Batakpedia.org–Etnis Batak merupakan salah satu suku bangsa di Nusantara yang kaya akan budaya, salah satunya adalah budaya karya tulis. Budaya tradisi tulis menulis yang diwariskan oleh nenek moyang mereka kesohor dengan nama Pustaha Laklak.
Pustaha ditulis di atas kulit kayu yang dilipat menggunakan mode concertina (semacam akordion) dan terkadang dilengkapi dengan papan. Meskipun bahasa Batak memiliki banyak dialek, akan tetapi bahasa tulis yang digunakan dalam pustaha tetap seragam tanpa mengurangi ciri khas lokalnya.
Di Sumatera Utara (Sumut), setidaknya ada lima jenis aksara yang ditinggalkan nenek moyangnya. Yaitu; Aksara Toba, Aksara Karo, Aksara Mandailing, Aksara Dairi, dan Aksara Simalungun. Peninggalan lima aksara tersebut yang kemudian dijadikan dasar penulisan karya tulis pustaha laklak etnis Batak.
Naskah-naskah Batak pada umumnya ditulis pada tiga jenis bahan: kulit kayu (laklak), bambu, dan tulang kerbau. Putaha Laklak merupakan kitab peniggalan nenek moyang batak yang bertuliskan Aksara Toba. Putaha Laklak yang ada di Sumatera Utara umumnya berisi tentang ilmu-ilmu hitam seperti pangulubalang, tunggal panaluan, pamunu tanduk, gadam, dan lain sebagainya.

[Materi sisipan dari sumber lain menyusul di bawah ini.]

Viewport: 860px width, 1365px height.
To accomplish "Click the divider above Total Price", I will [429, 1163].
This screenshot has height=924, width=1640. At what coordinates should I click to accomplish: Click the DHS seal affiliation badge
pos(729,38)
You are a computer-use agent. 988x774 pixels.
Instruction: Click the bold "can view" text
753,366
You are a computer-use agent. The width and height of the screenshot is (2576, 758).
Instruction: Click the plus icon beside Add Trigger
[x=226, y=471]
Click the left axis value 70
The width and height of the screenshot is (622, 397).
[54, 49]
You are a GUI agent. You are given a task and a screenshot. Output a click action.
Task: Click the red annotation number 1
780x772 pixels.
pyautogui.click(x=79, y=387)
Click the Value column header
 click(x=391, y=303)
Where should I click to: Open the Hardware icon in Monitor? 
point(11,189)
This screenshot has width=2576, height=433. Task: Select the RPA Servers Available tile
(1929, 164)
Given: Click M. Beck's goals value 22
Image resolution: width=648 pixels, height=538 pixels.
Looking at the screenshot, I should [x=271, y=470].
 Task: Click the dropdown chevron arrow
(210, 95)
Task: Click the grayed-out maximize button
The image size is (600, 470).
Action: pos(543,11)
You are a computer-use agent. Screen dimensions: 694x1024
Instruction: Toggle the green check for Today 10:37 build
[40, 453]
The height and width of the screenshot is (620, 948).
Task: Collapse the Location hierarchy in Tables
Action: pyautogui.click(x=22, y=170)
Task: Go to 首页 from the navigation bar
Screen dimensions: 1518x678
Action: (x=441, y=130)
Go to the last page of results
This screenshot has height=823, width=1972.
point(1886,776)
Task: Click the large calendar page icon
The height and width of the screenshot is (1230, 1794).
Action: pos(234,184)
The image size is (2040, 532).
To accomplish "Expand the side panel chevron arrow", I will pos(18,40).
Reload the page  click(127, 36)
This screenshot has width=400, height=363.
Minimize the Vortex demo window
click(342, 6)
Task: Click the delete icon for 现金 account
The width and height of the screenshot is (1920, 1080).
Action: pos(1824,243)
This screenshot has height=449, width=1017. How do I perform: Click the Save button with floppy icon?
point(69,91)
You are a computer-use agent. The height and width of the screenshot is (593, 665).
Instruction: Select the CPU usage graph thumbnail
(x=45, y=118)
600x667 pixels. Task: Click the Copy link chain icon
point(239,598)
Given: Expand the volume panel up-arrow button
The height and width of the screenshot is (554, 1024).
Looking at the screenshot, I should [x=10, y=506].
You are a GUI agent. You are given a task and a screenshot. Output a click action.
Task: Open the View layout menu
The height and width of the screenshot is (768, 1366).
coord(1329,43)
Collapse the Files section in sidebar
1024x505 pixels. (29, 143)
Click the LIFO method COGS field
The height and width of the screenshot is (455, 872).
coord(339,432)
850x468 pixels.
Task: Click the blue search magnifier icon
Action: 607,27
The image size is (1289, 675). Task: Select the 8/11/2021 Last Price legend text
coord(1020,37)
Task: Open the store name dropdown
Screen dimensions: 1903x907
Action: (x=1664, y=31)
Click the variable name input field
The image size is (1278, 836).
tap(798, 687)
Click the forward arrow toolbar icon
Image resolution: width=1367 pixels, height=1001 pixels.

Selain itu juga tentang ilmu putih seperti penolak balak dan pagar. Ada juga tentang ilmu nujum seperti meramal dengan menggunakan tanda-tanda binatang dan masih banyak ilmu-ilmu lainnya. Ini dicatat Uli Kozok di karyanya yang berjudul Surat Batak Sejarah Perkembangan Tulisan Batak yang diterbitkan EFEO dan Kepustakaan Populer Gramedia pada tahun 2009.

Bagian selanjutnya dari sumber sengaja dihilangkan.